** BEGIN TEXT SHOWN **

Larger than memory datasets

from os import listdir
nyc_folder = '/Users/alexlee/Desktop/Data'

filenames_nyc = f'{data_folder}/test_data/nyc_taxi'
all_files = listdir(filenames_nyc)
all_files = sorted(all_files)
# column names of 2023 data so that they match the previous years
for filename in all_files[-11:]:
    print(filename)
    nyc_data = pl.read_parquet(f'{filenames_nyc}/{filename}').rename({'Airport_fee': 'airport_fee'})
    nyc_data.write_parquet(f'{filenames_nyc}/{filename}')
# consider only data from 2011 as the format changed

# ensure that the columns of all files are the data types
# probably not the best way of doing this
for filename in all_files:
    nyc_data = pl.scan_parquet(f'{filenames_nyc}/{filename}')
    nyc_data.select(
        pl.col('VendorID').cast(pl.Int64),
        pl.col('tpep_pickup_datetime').cast(pl.Datetime),
        pl.col('tpep_dropoff_datetime').cast(pl.Datetime),
        pl.col('passenger_count').cast(pl.Int64),
        pl.col('trip_distance').cast(pl.Float64),
        pl.col('RatecodeID').cast(pl.Int64),
        pl.col('store_and_fwd_flag').cast(pl.String),
        pl.col('PULocationID').cast(pl.Int64),
        pl.col('DOLocationID').cast(pl.Int64),
        pl.col('payment_type').cast(pl.Int64),
        pl.col('fare_amount').cast(pl.Float64),
        pl.col('extra').cast(pl.Float64),
        pl.col('mta_tax').cast(pl.Float64),
        pl.col('tip_amount').cast(pl.Float64),
        pl.col('tolls_amount').cast(pl.Float64),
        pl.col('improvement_surcharge').cast(pl.Float64),
        pl.col('total_amount').cast(pl.Float64),
        pl.col('congestion_surcharge').cast(pl.Float64),
        pl.col('airport_fee').cast(pl.Float64)

** END TEXT SHOWN **
** BEGIN RECORD EXTRACTS **

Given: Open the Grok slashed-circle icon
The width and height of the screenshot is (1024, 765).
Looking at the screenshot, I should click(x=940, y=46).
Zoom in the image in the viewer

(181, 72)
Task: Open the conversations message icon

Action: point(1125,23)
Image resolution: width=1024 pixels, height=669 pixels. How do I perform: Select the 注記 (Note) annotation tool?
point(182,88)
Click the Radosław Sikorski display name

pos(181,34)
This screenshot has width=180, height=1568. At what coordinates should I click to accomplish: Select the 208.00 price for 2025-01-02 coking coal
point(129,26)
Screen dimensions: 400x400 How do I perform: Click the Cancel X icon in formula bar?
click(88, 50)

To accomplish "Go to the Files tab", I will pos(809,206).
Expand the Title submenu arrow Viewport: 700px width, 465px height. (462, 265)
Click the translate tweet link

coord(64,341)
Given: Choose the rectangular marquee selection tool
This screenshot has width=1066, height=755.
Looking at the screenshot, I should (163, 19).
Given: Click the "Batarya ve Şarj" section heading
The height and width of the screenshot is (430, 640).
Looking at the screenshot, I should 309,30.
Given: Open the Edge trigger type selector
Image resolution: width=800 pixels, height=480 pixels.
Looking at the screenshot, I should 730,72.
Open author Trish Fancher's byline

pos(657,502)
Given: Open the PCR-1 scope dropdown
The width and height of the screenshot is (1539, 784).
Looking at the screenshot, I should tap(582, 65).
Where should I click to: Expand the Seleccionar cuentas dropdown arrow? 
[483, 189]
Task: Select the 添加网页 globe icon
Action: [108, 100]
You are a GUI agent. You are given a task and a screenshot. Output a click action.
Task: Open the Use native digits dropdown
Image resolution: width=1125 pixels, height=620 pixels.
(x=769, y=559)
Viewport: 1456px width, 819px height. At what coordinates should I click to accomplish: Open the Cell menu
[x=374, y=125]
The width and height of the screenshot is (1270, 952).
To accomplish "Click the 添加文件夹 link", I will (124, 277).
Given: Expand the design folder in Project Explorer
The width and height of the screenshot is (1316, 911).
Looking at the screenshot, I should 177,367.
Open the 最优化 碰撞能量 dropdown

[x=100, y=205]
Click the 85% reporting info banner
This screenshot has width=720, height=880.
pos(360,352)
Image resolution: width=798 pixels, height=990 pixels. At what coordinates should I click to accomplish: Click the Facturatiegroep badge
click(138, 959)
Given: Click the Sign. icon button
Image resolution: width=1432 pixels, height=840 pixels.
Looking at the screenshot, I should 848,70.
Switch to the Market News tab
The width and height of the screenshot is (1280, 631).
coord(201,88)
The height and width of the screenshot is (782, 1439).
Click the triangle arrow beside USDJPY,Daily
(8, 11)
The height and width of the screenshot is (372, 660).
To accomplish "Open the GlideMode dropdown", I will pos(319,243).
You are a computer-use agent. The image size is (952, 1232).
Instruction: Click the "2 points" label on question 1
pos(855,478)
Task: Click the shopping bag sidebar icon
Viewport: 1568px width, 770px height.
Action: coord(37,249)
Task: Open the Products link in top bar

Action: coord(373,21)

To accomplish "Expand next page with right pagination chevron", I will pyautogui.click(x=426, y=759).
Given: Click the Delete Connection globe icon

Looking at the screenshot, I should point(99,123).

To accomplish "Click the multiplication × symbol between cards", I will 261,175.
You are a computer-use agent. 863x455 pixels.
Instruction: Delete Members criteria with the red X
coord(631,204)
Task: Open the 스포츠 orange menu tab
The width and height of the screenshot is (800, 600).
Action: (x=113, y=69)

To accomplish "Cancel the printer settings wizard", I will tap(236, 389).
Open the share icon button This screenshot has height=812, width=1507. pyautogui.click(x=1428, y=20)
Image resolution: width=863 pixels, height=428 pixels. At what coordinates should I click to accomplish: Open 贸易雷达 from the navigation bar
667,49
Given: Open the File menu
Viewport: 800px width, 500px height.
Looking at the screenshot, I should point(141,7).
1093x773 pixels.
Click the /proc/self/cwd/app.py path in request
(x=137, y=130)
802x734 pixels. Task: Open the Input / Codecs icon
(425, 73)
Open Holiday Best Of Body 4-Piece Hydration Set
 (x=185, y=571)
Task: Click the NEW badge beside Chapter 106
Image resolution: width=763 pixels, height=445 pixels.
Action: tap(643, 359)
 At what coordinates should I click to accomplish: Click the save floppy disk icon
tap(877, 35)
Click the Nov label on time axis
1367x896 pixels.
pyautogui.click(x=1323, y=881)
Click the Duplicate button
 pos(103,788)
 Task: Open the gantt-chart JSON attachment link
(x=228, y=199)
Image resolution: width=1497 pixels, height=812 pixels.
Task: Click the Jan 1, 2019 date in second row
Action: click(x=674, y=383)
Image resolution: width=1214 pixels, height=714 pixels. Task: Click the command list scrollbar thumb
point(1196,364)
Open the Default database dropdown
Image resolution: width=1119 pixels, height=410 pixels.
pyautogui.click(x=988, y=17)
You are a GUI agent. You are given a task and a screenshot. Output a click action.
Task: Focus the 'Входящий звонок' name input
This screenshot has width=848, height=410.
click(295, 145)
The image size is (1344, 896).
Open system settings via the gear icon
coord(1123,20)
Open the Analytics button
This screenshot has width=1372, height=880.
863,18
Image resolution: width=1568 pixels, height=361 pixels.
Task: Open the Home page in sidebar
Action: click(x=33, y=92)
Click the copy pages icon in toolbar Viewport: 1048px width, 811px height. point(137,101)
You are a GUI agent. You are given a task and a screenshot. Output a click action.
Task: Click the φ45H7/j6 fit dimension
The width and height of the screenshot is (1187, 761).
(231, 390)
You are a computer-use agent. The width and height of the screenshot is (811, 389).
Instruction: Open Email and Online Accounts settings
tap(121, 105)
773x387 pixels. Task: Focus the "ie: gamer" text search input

** END RECORD EXTRACTS **

*PROBLEM REQUIREMENTS*
Transcribe the larger-than-memory datasets text above, everything from "from os import" down to "all_files = sorted(all_files)".

*OUTPUT FOR THIS TASK*
from os import listdir
nyc_folder = '/Users/alexlee/Desktop/Data'

filenames_nyc = f'{data_folder}/test_data/nyc_taxi'
all_files = listdir(filenames_nyc)
all_files = sorted(all_files)